I used a 1 kilogram tin of brigalow Ginger beer, 1 kg of coopers brew enhancer #1 ( kit said use raw sugar but didn't have any) and supplied yeast and yeast nutrient, I filled up to the 23 litre mark with water (as stated in the instructions on kit). Thought I mixed it quite well but can't be sure. Is there anything I can do from here? Like stir it up again and add some more yeast, or add more sugar and yeast or should I just bottle it and have a very light Ginger beer?

Cheers for help guys


----------



## hirns (14/7/11)

From memory the brigalow kits are meant to be made to *12L *and thus lies your problem :unsure: ! The Brigalow ginger beer and cider kits are deceptive value wise in this regard.
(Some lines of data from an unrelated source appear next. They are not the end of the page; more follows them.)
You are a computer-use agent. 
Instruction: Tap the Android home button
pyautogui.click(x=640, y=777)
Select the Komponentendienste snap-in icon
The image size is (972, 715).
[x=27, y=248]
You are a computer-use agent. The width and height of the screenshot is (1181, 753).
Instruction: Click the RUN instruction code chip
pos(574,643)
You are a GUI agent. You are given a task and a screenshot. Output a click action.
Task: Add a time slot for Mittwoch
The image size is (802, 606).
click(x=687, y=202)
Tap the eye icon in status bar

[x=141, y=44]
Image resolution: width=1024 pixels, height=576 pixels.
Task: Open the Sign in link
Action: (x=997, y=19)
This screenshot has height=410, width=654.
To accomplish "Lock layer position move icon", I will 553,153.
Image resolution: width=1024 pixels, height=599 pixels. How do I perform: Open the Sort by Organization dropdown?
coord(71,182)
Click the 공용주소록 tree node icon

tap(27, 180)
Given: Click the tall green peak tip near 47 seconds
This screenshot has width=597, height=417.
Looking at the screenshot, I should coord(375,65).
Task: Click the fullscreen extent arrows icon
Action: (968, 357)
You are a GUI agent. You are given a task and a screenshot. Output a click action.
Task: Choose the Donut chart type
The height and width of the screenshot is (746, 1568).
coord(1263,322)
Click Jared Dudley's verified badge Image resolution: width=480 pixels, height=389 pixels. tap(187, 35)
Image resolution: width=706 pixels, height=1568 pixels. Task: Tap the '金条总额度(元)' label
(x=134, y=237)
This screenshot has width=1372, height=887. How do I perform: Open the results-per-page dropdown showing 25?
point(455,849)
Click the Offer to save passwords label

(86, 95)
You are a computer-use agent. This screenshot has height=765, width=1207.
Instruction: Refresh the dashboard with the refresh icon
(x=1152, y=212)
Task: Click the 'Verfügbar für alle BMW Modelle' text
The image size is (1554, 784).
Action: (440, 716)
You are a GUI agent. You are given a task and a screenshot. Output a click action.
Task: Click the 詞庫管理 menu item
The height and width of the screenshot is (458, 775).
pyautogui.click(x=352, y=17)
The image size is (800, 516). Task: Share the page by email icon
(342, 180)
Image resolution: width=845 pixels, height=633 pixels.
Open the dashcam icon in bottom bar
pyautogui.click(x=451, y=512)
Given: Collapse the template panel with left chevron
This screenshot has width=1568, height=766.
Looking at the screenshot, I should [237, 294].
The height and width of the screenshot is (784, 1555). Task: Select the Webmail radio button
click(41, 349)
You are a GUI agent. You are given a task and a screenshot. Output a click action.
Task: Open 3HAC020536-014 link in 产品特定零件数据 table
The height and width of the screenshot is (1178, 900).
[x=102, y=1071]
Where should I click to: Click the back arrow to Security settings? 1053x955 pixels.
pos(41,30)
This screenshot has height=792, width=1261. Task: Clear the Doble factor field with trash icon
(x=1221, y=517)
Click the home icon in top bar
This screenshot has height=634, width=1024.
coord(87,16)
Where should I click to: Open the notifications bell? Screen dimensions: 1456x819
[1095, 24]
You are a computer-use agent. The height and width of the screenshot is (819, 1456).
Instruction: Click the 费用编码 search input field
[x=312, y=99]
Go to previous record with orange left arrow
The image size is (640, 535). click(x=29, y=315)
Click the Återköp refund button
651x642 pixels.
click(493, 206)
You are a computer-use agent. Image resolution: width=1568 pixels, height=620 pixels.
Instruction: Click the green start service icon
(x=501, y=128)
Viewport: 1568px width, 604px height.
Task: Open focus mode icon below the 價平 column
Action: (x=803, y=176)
I would add another kit, stir up the yeast and wait for the second kit to ferment out before bottling. This will give you the correct water to concentrate ratio(plus fermentables) in an ad hoc fashion.

Hirns


----------



## Joshisgood (14/7/11)

Just found the instructions for kit and it's definitely 23 litres.


----------



## yum beer (14/7/11)

I used to make GB years ago and always did half non alcoholic and half pissy by adding sugar half way through the ferment.
With the Brew enancer you only have 500gm of sugars to work with, the other 500gm is malto that isnt going to convert to alcohol.
I would drop another 500gm,or more of dex or sugar into the Fv, give it a stir and let it kick on. 
IMO you would be better off with white sugar to produce a sweeter result to balance the harshness of the GB, the kits can be a bit nasty without it.
In the end you should get a drinkable refresher that will get your knees bending in funny directions. :icon_drunk:


----------



## brettprevans (14/7/11)

1. Going by ur ingredient list your OG (not SG - OG = original gravity, SG = specific gravity ie is an Intermediate reading or gravity at avspecific point in time, FG = final gravity) was wrong. It would be higher than 1016. 
2. Tge instructions should say what tge OG should have been somewhere. 
3. Nfi what yum beer is on about. White sugar does not give sweet results. Its a very fermentable sugar and will convert to alc. Ungermentablrs and high malt contents give sweetness. White sugar is neither of those. 
4. Bsrleybelly coopers kits+1kg sugar was meant to give around oG 1045 so it was 4.5%. 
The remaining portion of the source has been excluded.